Base de conocimiento terminológico

síndrome de fenilcetonuria materna (término preferido)

enfermedad

Código CIE-10: E70.1

Denominaciones alternativas: PKUm, SFM, fenilcetonuria materna, síndrome de PKU materna, síndrome de PKUm, síndrome de fenilquetonuria materna.

Síntomas/signos asociados: aborto espontáneo, alteración del tono muscular, atresia de esófago, cardiopatía, cardiopatía congénita, coartación de la aorta, defecto septal, desnutrición fetal, dismorfia, dismorfia facial, déficit de atención, epicanto, fisura palatina, hiperactividad, hiperfenilalaninemia, hipertonía, hipoplasia del maxilar, hipotonía, malformación, malformación cardíaca, malformación de cavidades izquierdas, malformación nasal, microcefalia, micrognatia, oreja de implantación baja, reflejos alterados, retraso del crecimiento intrauterino, retraso del desarrollo, retraso del desarrollo psicomotor, retraso mental, retraso pondoestatural, tetralogía de Fallot, trastorno ocular.

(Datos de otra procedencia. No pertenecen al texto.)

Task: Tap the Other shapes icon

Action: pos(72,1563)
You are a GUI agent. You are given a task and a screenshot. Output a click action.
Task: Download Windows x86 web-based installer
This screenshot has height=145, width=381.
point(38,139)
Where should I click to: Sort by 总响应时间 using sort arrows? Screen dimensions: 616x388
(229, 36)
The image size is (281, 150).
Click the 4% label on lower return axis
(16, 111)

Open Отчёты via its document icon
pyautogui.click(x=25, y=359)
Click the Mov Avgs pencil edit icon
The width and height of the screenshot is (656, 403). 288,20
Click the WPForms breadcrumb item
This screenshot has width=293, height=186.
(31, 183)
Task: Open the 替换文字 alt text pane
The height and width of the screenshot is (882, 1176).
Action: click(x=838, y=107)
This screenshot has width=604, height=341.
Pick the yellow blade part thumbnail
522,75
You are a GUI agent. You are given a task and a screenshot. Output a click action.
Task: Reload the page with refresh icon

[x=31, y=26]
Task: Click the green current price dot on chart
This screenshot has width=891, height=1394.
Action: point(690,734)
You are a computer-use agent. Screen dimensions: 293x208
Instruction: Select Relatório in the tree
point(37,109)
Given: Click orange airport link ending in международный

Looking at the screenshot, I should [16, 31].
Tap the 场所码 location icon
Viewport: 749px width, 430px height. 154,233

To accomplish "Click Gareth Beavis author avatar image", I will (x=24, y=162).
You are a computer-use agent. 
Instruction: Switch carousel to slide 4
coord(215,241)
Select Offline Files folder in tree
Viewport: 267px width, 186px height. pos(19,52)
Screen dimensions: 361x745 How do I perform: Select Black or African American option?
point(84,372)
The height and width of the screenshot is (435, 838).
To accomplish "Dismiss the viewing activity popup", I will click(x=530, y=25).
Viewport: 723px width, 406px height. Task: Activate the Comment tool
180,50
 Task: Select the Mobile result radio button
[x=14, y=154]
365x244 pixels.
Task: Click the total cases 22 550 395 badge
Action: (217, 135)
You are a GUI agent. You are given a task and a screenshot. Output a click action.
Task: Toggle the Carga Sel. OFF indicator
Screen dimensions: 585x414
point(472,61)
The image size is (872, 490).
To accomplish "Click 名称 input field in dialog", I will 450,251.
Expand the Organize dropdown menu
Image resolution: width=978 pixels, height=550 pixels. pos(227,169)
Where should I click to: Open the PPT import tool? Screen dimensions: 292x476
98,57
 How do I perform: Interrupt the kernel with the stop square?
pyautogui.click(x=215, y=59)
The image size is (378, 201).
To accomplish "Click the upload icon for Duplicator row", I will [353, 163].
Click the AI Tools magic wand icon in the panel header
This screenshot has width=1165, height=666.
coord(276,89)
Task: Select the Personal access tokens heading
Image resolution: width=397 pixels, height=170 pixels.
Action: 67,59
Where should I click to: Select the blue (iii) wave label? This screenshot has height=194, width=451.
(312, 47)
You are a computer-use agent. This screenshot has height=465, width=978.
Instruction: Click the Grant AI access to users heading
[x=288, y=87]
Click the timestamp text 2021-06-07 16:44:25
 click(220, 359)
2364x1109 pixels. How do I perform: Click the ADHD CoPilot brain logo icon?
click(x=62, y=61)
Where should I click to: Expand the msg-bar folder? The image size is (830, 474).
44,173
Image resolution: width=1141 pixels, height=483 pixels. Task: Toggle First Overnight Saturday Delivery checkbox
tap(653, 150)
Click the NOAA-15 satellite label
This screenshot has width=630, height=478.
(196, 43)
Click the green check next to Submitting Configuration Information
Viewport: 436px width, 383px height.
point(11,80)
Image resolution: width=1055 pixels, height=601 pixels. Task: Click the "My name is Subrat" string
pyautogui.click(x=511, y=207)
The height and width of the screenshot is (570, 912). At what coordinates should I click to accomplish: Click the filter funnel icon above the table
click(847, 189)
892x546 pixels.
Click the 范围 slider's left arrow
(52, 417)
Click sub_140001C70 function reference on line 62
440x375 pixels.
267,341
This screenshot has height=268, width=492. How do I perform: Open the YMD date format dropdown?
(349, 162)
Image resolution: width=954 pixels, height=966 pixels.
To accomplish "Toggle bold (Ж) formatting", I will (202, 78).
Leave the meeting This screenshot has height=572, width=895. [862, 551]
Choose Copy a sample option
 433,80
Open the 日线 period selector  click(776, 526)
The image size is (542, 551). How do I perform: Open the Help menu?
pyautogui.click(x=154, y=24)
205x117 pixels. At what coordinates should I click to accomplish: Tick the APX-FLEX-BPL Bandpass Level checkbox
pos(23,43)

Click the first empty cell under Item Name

Enfermedades superordinadas: defecto en el metabolismo de la fenilalanina.

Nota: Con el fin de mantener el objetivo descriptivo de este recurso, se recoge el término 'fenilquetonuria' tal y como figura en el corpus emcor. Sin embargo, esta forma es incorrecta (véase la entrada correspondiente en el DTM).